You are viewing a plain text version of this content. The canonical link for it is here.
Posted to commits@druid.apache.org by GitBox <gi...@apache.org> on 2019/08/06 19:09:45 UTC

[GitHub] [incubator-druid] jihoonson commented on issue #8249: ability to let user configure segment version in indexing task

jihoonson commented on issue #8249: ability to let user configure segment version in indexing task
URL: https://github.com/apache/incubator-druid/issues/8249#issuecomment-518803775
 
 
   I think it could depend on the lock granularity (segment lock vs time chunk lock) and the rollup mode (perfect rollup vs best-effort rollup). 
   
   I understand your use case could need this kind of feature.

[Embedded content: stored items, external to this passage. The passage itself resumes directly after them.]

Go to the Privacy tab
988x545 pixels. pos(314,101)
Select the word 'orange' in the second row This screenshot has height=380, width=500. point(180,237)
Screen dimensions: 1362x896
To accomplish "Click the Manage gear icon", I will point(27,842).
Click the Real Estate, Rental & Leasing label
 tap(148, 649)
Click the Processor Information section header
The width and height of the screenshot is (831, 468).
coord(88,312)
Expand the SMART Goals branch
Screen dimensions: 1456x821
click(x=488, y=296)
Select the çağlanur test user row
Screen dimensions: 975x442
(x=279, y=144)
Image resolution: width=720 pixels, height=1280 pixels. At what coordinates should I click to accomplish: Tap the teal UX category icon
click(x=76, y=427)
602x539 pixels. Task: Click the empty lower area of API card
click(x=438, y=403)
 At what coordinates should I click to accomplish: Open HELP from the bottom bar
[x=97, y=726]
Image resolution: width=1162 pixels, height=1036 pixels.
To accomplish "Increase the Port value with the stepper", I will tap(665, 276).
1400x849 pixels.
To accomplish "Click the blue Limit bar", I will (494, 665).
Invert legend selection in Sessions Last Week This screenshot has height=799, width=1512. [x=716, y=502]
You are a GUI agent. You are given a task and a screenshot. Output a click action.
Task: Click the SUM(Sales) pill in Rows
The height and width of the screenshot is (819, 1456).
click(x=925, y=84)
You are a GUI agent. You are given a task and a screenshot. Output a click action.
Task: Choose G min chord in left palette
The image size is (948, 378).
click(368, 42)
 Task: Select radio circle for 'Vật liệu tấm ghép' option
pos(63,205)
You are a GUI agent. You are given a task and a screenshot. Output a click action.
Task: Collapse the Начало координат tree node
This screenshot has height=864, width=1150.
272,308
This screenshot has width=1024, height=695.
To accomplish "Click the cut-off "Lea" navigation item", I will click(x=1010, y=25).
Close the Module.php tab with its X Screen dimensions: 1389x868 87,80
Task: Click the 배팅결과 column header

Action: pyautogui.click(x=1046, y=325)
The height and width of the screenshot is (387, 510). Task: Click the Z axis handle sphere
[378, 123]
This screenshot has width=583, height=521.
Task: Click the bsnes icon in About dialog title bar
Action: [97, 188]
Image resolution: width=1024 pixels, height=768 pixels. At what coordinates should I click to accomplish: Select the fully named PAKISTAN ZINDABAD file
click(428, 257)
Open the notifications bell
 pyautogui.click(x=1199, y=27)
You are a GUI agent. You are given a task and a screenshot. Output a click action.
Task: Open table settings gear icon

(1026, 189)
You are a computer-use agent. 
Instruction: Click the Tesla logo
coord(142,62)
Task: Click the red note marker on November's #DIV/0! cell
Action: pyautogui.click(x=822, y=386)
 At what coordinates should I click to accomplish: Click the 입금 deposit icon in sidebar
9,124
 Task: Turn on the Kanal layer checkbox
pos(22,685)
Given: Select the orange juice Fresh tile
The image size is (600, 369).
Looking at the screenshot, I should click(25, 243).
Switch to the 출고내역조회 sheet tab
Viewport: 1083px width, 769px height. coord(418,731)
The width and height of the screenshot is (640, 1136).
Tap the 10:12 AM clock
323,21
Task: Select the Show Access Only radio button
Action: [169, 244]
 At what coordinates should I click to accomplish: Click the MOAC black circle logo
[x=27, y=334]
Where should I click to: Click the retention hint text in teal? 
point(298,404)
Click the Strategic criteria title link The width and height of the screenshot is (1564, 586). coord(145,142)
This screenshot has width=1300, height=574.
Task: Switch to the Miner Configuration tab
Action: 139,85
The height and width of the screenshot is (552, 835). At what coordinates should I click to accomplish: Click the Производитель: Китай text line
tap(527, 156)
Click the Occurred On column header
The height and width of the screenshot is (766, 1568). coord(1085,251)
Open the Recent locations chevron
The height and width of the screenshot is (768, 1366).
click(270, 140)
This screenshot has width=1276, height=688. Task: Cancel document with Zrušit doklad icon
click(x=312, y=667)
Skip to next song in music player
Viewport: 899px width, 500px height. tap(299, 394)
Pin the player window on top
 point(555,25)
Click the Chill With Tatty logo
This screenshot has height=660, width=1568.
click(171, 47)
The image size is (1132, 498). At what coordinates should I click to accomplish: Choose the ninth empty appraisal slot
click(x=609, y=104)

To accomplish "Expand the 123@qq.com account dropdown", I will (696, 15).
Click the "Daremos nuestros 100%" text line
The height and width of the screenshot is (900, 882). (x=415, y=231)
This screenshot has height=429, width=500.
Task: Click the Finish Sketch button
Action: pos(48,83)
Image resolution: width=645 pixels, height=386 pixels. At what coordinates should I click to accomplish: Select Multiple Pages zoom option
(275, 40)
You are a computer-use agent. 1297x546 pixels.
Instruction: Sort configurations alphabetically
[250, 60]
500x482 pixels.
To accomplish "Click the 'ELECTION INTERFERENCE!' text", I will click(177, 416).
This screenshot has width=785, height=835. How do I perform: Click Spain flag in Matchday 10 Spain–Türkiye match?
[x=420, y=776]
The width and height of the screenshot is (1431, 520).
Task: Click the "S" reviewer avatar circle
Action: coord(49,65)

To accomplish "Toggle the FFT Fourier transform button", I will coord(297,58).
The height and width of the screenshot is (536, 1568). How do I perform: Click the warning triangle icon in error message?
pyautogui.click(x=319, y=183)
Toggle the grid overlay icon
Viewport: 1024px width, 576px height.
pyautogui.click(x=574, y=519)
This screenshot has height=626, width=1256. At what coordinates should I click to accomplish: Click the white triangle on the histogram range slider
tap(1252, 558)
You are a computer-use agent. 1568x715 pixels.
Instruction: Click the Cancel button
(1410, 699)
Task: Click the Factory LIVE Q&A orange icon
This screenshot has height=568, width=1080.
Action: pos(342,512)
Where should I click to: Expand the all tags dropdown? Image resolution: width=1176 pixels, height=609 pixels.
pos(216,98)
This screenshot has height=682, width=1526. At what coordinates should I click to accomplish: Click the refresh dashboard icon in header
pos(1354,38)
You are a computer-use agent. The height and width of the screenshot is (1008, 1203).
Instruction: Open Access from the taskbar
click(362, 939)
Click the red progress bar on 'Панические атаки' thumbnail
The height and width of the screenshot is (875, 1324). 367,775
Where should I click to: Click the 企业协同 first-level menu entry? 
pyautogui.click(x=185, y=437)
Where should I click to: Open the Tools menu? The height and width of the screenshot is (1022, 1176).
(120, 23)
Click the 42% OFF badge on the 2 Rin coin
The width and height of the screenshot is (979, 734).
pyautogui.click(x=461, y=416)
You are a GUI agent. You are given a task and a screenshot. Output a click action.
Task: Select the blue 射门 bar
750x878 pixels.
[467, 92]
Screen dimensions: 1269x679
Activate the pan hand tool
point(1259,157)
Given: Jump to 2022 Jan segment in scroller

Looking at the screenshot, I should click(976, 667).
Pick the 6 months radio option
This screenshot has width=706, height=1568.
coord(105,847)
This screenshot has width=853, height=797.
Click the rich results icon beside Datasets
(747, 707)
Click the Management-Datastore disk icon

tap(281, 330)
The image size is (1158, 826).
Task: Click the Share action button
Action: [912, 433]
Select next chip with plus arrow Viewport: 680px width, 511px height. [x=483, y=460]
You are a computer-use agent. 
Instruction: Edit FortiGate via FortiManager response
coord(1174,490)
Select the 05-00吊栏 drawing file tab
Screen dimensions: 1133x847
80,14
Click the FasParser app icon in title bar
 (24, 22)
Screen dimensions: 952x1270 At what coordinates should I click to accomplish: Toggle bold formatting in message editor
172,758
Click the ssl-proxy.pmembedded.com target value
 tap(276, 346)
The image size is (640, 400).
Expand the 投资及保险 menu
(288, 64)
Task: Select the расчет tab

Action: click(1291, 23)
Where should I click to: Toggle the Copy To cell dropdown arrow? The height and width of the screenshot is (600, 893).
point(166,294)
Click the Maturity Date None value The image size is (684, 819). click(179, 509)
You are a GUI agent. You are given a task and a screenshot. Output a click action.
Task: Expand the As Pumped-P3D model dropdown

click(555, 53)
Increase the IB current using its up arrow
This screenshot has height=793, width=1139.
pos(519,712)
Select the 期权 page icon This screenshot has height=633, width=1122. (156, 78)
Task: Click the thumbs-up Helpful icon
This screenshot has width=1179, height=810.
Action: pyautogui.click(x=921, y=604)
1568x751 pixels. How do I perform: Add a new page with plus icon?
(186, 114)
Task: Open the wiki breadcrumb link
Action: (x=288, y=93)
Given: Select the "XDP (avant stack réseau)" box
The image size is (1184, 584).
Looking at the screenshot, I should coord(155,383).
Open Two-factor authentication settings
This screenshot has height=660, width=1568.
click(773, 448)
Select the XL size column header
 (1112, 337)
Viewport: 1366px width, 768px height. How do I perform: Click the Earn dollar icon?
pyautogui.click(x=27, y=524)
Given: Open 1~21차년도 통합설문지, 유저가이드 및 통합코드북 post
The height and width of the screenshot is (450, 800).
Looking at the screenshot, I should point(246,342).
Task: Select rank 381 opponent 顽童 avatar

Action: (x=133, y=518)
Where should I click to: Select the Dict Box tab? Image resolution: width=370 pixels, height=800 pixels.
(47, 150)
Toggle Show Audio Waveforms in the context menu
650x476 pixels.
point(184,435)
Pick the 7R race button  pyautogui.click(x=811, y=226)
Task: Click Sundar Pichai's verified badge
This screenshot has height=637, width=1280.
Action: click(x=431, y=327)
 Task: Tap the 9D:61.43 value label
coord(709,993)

But before we talk about implementation details, I'm wondering this is really a good idea. Even though Hadoop task already supports the custom segment version, I feel like it's a hacky way to avoid the segment versioning system of Druid which could be hard to use and even dangerous if something happens (like they might see some stale data unexpectedly). Also, it's very weird to me if indexing tasks could generate segments overshadowed by the existing segments. It could be just waste of time and resources I guess.
   
   > We have an use case (for Parallel index task and Local Index task) where the overshadowing should happen based on when the data was generated by the ETL pipelines and not when Druid indexing is running for those which could many times run in different order for many reasons e.g. Druid tasks may fail and are resubmitted.
   
   I guess you're using a sort of workflow scheduler tool and, ideally, this issue should be addressed in the tool. Do we need this because it's too hard or complex to guarantee the proper job execution order in the tool? 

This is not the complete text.